# push rod/valve spring oil dripper on 70 gto 400 ram air iii



## 684302 (Sep 12, 2020)

is this dripper absolutely necessary. will need modification if i am to use with roller rockers and tall valve covers. cannot find any tall covers that do not have baffles so i will need to remove the baffle from covers to accomadate factory dripper.
suggestions please


----------



## PontiacJim (Dec 29, 2012)

684302 said:


> is this dripper absolutely necessary. will need modification if i am to use with roller rockers and tall valve covers. cannot find any tall covers that do not have baffles so i will need to remove the baffle from covers to accomadate factory dripper.
> suggestions please


No, not absolutely necessary. As you found out, they won't work with roller rockers.

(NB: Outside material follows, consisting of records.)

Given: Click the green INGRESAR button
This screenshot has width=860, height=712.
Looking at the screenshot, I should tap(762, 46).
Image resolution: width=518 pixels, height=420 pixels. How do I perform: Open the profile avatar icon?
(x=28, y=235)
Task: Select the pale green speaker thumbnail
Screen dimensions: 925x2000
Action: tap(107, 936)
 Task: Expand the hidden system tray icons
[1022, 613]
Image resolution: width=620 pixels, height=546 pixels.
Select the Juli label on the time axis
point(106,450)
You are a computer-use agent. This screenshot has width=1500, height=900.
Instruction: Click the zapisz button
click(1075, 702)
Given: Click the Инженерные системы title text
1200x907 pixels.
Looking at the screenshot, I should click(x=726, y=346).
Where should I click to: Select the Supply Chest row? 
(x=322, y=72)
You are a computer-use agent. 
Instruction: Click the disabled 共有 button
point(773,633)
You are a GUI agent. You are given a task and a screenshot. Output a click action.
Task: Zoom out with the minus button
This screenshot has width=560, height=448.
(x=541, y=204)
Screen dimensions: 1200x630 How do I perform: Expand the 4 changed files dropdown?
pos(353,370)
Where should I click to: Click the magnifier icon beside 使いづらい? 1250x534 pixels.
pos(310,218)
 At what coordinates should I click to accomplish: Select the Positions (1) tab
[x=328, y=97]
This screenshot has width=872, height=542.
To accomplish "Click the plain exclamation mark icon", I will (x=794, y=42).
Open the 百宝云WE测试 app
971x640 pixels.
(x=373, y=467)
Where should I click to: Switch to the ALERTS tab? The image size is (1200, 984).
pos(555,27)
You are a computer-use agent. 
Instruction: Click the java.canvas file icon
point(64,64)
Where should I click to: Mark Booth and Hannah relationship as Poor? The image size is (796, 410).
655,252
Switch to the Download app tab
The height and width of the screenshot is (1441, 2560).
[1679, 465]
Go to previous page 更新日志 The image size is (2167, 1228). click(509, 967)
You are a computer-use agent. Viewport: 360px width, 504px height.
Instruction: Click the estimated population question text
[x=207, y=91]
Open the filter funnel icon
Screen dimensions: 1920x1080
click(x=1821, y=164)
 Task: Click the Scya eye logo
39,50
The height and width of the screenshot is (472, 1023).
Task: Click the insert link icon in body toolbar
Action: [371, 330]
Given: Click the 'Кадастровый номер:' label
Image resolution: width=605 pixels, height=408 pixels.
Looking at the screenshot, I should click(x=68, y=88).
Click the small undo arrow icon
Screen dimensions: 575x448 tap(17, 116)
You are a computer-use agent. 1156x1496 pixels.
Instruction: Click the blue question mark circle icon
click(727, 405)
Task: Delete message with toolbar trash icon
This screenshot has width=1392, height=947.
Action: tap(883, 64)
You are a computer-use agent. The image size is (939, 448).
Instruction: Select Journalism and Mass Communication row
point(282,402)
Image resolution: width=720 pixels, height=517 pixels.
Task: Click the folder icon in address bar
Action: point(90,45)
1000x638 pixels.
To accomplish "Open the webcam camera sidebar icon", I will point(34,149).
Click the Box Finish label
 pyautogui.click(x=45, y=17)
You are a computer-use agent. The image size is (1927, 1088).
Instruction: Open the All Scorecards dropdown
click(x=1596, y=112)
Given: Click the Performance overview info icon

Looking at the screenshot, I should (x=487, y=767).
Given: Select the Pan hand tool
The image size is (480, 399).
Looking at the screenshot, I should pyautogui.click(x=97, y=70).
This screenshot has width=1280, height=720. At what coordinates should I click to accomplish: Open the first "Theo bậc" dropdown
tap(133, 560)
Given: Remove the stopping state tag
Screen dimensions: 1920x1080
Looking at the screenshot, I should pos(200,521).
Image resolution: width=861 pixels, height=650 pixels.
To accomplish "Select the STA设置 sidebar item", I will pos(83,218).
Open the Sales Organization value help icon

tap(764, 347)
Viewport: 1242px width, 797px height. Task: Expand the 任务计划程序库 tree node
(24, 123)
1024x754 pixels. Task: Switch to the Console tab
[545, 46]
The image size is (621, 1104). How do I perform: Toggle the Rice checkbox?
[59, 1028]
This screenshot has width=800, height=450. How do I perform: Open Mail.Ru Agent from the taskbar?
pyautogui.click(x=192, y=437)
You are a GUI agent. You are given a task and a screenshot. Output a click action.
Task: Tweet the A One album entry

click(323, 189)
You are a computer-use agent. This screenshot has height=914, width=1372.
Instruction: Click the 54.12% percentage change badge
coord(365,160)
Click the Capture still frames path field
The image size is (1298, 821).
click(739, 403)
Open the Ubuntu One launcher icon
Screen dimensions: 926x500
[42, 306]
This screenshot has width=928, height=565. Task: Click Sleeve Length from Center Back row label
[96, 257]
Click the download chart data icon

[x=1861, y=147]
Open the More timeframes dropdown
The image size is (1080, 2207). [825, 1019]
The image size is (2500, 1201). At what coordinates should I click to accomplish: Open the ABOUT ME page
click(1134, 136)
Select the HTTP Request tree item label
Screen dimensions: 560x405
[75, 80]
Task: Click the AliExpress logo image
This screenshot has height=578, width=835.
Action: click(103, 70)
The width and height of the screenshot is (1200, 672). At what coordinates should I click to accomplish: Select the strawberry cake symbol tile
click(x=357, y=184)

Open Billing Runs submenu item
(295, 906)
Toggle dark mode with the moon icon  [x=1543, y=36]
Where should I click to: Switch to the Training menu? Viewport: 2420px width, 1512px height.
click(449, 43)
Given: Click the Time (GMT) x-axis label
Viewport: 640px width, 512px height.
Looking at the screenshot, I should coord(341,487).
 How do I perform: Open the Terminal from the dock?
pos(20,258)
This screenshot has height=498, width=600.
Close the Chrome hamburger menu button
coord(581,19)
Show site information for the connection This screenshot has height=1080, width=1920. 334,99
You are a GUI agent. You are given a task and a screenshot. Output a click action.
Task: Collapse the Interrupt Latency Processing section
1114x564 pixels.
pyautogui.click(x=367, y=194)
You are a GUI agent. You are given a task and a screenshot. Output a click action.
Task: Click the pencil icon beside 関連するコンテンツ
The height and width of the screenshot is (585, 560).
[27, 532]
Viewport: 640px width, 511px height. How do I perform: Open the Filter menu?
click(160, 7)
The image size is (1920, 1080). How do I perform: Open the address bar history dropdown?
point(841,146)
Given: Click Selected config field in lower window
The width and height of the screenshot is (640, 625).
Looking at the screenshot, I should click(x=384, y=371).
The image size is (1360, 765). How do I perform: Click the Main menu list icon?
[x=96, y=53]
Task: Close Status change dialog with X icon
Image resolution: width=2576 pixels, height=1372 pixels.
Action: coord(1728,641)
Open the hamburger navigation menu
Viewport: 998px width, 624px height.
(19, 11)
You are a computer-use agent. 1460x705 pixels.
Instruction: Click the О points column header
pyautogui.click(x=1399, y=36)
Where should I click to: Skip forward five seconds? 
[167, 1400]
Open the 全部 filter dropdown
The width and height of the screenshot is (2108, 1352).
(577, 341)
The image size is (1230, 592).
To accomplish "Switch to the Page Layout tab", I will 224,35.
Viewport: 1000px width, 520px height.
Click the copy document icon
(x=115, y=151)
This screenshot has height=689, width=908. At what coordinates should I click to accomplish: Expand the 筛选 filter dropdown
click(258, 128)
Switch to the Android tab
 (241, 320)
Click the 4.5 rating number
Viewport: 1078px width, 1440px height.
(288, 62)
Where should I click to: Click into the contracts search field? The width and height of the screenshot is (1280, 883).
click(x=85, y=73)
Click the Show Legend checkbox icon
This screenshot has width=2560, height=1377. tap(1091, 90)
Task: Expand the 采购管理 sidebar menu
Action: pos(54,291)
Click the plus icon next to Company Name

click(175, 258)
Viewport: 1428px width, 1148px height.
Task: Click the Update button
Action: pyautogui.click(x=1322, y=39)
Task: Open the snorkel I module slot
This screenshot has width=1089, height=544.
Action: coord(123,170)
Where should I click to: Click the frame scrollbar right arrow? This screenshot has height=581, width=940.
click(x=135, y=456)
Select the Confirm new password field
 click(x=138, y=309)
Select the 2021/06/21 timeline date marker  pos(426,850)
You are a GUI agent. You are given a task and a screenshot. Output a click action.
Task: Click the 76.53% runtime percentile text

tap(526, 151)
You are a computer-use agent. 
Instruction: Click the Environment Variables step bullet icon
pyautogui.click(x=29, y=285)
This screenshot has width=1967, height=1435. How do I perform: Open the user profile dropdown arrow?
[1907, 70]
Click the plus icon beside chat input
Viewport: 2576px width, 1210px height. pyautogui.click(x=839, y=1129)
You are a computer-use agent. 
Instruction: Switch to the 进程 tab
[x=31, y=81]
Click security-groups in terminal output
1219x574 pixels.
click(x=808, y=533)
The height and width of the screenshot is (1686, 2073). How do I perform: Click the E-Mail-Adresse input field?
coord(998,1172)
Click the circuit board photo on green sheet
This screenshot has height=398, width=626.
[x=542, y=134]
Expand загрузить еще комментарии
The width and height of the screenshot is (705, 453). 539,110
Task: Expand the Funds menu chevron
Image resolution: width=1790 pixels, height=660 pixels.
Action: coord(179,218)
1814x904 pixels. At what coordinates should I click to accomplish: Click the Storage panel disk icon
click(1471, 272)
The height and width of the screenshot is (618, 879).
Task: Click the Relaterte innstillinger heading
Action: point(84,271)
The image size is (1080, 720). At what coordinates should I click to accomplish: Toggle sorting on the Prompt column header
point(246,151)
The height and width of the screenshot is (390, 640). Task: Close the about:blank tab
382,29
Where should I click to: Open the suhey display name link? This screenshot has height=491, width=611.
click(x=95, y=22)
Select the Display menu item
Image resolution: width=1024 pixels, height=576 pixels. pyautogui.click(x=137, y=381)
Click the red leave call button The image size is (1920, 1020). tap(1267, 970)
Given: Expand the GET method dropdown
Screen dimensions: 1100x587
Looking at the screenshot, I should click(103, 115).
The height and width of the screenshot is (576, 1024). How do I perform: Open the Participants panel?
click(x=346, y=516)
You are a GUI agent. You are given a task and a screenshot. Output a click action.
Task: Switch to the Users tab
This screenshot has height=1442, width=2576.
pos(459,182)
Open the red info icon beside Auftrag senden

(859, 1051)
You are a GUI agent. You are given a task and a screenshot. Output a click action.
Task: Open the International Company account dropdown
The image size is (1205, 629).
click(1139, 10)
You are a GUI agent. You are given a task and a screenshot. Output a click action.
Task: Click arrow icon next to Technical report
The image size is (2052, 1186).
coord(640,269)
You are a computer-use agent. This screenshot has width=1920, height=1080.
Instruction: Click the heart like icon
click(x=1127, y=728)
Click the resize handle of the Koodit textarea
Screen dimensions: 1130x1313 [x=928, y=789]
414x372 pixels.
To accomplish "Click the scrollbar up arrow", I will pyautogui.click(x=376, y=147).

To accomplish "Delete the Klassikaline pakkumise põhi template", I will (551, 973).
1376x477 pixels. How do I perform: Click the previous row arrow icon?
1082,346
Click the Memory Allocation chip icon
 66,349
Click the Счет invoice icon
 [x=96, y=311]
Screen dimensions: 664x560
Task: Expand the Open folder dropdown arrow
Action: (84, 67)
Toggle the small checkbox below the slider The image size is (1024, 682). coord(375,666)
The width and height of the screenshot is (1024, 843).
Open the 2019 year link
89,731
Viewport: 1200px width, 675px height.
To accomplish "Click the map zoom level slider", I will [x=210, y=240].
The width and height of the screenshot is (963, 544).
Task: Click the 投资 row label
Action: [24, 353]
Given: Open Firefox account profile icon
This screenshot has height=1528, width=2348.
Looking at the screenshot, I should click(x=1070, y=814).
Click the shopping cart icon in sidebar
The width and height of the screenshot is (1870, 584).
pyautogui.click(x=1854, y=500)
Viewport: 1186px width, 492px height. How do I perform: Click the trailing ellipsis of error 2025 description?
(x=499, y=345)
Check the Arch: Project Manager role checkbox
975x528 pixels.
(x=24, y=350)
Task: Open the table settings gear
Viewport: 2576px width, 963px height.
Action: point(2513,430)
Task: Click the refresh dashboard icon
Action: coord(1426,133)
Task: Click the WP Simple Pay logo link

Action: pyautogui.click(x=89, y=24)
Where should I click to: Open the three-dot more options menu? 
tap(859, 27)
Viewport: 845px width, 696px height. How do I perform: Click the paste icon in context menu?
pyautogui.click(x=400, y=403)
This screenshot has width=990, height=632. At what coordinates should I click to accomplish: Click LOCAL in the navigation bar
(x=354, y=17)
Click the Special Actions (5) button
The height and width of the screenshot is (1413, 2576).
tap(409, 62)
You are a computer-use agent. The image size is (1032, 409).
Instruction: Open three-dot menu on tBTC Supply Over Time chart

Another option is a set of valve covers that have the drippers spot welded to the inside top. Check these out if you feel you have to have them:









67-72 GTO FIREBIRD CHROME VALVE COVERS DRIPPERS 67-81 Pontiac 400 389 455 | eBay


VALVE COVERS HAVE THE DRIPPERS INSIDE! These new repro valve covers are correct in every way! will fit the Pontiac engines 326-350-389-400-421-428-455 engines from 1967-1982. These covers are sold as a pair.



www.ebay.com





So if you want to use drippers, then the valve cover route is the way to go. Otherwise, remove yours and put them in the corner for safe keeping as they are original pieces. Aftermarket valve covers don't have any provision for oil drippers.

What I do recommend, is the rocker arm balls that have the oil grooves as shown in the picture. This will help to get oil to the rocker arm cup which not only lubricates but can help in cooling. I believe the factory rocker arm ball is smooth, and this is where the oil drippers can help as they supply oil onto the rockers/rocker ball.


----------



## Old Man Taylor (May 9, 2011)

I quit running drippers a long time ago, and I've never had any problem. That's with stock rockers, roller rockers and shaft rockers.


----------



## 684302 (Sep 12, 2020)

thanks. 
perhaps the dripper was a classic case of over-engineering or maybe with advancement of lubricants the dripper is no longer necessary.
regards


----------